§ **Data entries**
□ □ □

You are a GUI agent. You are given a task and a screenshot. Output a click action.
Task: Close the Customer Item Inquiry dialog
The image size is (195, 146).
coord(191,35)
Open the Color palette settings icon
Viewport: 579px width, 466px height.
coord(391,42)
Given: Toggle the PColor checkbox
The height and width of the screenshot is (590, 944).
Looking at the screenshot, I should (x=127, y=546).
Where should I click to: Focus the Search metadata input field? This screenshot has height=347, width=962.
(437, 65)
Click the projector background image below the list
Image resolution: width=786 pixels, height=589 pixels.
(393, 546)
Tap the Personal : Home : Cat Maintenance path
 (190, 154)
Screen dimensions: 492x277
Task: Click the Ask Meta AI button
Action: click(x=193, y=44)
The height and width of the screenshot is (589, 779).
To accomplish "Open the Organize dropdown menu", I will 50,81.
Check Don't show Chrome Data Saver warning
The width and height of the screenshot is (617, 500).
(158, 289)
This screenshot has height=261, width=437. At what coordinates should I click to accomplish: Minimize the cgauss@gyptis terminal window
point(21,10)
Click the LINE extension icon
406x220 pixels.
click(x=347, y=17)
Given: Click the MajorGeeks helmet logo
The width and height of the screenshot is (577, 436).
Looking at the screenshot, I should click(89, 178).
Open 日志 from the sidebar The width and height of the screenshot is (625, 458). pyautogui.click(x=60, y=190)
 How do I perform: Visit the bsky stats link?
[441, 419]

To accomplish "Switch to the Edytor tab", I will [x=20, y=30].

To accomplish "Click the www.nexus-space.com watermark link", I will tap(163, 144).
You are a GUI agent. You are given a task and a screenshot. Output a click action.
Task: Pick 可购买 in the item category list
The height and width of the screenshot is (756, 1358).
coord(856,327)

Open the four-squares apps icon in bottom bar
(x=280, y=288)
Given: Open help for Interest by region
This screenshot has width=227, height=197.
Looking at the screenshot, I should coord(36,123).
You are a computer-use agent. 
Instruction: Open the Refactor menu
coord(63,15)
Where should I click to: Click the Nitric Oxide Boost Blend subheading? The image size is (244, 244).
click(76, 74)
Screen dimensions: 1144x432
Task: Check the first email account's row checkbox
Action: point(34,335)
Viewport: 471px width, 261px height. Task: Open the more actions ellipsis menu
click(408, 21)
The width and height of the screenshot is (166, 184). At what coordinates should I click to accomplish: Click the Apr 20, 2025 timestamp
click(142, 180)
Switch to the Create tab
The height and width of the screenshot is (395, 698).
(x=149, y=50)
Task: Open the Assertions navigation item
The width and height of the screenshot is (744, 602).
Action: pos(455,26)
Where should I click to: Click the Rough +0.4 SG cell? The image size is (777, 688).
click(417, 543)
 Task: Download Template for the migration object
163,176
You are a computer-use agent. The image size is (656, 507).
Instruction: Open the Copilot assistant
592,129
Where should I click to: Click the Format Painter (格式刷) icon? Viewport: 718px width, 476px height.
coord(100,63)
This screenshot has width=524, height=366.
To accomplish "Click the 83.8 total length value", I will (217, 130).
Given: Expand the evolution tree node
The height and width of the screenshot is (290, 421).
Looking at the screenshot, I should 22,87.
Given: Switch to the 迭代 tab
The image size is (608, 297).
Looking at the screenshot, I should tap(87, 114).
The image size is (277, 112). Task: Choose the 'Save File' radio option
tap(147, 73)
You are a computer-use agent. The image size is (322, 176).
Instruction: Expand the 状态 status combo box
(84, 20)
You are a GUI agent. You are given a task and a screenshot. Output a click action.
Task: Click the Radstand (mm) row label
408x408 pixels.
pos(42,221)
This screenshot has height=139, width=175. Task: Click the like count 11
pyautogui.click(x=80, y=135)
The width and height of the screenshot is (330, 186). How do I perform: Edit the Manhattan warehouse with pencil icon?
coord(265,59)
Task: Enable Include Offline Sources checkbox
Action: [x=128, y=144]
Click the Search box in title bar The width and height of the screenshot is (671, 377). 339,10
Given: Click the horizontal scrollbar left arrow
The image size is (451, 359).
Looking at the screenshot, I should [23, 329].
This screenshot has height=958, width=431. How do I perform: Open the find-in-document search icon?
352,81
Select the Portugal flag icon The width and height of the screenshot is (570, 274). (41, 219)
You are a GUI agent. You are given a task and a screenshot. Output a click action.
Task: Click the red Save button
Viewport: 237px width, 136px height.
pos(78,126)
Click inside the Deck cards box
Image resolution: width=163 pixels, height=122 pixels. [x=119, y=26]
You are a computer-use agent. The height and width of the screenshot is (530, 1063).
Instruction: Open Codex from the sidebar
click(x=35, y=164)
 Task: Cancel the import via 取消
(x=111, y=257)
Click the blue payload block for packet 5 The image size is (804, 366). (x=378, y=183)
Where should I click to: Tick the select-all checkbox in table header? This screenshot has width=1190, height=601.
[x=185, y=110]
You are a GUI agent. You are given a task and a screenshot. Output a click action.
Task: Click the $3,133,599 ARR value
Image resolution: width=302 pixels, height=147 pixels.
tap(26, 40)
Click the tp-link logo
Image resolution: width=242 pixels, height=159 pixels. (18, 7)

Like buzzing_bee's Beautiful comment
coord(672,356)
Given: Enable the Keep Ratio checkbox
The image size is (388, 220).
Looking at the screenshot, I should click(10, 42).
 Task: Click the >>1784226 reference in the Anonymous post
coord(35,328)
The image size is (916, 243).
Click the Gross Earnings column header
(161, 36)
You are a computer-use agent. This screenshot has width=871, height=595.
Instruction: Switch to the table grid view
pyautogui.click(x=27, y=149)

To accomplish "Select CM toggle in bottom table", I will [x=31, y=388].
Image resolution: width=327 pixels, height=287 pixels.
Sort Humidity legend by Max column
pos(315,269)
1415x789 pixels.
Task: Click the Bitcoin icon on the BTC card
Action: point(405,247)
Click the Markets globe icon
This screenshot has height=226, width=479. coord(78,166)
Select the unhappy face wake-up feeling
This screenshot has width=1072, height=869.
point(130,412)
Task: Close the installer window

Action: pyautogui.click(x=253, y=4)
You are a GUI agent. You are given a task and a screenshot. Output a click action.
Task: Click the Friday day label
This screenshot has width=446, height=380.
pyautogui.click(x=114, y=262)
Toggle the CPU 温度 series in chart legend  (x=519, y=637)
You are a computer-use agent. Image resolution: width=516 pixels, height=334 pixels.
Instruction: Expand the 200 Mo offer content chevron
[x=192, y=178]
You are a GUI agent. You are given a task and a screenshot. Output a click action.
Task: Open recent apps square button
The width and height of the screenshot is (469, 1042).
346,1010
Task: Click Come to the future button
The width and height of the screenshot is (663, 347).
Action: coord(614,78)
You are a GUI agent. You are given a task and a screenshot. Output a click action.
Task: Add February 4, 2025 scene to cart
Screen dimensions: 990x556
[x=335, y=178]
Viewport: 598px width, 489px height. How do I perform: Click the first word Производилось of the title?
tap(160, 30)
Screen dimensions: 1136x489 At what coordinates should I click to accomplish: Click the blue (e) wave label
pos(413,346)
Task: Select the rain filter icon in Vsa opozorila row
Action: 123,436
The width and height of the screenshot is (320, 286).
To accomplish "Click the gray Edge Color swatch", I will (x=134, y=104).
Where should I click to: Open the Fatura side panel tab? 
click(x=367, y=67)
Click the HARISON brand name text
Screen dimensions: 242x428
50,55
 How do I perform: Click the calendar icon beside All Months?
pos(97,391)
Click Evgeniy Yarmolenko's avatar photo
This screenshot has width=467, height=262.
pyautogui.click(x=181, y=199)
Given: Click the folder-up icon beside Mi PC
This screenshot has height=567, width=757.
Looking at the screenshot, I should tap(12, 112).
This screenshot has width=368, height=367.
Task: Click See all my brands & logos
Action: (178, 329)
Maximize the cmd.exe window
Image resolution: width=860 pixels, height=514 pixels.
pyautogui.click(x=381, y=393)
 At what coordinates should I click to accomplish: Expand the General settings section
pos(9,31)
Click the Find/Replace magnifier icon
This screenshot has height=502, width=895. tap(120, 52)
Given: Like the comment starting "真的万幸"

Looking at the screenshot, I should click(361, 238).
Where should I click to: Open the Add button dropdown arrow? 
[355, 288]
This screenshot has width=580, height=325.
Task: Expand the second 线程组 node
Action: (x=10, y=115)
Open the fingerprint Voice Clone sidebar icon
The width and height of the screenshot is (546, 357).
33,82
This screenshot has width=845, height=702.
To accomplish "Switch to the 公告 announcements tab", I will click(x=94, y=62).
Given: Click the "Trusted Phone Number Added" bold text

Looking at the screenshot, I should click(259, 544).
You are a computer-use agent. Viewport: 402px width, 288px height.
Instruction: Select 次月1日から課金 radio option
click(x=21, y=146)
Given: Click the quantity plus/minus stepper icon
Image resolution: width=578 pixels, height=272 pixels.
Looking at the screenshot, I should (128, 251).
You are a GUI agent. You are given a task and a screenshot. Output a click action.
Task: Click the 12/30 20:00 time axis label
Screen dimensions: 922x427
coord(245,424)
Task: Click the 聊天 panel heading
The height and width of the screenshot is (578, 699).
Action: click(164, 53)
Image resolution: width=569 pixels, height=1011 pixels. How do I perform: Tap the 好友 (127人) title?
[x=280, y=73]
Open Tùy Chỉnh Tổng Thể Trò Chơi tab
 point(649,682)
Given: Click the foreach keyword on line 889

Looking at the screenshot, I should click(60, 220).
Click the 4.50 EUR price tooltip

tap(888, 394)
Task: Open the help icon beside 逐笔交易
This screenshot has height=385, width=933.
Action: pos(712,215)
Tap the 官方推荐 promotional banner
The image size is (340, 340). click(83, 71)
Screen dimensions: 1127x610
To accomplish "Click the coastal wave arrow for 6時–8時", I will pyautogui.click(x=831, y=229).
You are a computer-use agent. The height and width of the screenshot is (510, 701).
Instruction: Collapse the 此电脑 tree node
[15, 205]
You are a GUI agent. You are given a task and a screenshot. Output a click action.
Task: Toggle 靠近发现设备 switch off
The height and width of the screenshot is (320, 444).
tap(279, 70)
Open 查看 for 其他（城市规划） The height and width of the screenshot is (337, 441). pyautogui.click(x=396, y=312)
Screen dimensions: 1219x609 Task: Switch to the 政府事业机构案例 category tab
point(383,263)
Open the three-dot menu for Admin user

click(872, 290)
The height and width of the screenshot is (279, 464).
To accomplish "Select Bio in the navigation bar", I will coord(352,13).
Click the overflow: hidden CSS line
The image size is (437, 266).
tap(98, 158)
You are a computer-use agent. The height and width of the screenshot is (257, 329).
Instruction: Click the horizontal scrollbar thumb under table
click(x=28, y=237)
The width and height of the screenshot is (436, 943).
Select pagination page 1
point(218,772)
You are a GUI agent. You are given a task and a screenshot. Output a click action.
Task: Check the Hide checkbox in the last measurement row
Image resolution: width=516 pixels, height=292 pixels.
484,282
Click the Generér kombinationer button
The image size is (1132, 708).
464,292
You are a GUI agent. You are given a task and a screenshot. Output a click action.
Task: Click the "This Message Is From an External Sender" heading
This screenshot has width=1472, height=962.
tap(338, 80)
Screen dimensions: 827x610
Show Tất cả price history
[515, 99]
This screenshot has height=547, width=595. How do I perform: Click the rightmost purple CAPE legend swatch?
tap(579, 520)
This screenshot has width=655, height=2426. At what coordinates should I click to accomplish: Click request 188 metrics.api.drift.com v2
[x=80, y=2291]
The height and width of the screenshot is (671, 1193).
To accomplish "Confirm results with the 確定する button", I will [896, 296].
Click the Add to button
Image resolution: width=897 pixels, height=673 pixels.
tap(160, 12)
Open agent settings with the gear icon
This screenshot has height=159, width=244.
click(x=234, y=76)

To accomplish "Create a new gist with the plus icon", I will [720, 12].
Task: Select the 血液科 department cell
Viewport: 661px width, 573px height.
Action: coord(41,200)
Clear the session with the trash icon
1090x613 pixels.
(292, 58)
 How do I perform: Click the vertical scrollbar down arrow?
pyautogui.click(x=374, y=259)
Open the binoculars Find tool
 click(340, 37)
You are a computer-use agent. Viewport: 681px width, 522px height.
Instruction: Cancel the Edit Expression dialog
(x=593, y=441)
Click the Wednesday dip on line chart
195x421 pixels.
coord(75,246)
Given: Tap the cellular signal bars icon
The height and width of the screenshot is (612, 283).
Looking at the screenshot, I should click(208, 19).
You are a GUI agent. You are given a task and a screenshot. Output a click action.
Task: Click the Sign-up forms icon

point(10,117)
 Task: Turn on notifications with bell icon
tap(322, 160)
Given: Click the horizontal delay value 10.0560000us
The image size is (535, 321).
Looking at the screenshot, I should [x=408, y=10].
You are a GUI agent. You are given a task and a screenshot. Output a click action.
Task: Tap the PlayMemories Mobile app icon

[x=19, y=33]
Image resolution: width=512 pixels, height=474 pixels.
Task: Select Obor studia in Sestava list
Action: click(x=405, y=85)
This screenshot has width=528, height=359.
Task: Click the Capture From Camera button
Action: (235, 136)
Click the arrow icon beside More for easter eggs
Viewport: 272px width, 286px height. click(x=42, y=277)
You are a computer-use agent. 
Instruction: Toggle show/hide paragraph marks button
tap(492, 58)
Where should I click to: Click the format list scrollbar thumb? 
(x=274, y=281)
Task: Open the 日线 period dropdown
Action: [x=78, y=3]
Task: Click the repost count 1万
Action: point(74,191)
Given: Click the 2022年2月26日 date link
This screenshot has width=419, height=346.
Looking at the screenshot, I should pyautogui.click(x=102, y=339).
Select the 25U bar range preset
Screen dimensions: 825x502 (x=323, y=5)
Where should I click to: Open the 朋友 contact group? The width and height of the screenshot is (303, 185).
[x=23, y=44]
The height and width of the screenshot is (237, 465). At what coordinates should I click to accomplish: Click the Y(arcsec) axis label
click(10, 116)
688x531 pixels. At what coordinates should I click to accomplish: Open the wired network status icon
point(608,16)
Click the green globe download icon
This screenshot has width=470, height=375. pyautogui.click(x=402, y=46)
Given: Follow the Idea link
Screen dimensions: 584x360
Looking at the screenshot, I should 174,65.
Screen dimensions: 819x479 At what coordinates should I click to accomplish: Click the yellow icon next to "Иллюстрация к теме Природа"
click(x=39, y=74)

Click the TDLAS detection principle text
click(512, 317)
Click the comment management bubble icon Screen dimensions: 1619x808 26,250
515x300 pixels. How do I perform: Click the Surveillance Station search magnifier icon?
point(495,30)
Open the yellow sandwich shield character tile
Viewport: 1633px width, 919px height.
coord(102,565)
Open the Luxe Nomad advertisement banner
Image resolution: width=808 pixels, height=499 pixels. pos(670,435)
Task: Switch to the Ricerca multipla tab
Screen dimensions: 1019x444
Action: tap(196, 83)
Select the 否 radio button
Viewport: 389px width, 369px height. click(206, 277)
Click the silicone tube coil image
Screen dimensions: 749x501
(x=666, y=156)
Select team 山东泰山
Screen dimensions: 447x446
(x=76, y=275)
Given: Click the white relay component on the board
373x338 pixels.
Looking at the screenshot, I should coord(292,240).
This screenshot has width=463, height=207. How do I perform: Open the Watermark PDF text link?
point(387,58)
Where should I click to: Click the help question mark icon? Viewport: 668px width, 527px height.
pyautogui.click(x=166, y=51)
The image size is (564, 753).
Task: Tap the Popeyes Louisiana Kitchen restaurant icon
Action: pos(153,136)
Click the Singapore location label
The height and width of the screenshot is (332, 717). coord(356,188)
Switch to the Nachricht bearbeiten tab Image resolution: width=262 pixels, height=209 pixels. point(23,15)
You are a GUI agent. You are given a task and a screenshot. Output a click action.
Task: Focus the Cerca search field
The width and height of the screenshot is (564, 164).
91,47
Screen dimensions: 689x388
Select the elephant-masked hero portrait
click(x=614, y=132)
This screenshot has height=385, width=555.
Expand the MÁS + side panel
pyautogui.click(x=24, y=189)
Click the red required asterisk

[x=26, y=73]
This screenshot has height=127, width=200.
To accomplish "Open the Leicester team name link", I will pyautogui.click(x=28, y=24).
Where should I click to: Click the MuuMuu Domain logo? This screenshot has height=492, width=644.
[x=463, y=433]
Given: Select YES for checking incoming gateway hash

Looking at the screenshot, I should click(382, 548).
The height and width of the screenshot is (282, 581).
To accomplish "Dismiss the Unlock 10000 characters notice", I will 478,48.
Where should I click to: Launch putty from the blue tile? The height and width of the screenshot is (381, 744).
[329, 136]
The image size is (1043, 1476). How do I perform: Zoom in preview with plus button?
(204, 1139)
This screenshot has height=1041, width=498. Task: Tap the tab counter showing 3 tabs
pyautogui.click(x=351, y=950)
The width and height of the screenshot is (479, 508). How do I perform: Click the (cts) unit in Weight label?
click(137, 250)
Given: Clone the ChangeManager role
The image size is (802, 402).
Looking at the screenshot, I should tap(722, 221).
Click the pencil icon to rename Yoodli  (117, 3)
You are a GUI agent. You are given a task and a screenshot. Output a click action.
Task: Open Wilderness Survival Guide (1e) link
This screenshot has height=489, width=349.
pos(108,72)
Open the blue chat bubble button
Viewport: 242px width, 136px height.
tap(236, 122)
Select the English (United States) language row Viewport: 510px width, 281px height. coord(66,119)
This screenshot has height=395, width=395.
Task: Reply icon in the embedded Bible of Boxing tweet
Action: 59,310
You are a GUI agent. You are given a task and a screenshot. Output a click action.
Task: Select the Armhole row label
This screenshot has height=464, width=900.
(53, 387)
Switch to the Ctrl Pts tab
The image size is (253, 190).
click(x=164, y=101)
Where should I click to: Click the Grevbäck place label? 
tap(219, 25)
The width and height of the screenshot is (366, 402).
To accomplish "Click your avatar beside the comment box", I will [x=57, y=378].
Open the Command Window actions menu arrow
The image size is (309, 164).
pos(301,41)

□ □ □

§ **Your objective**
In the records above, how many lines hold the string "value"? Reply with only the number.

§ **Solution to this problem**
3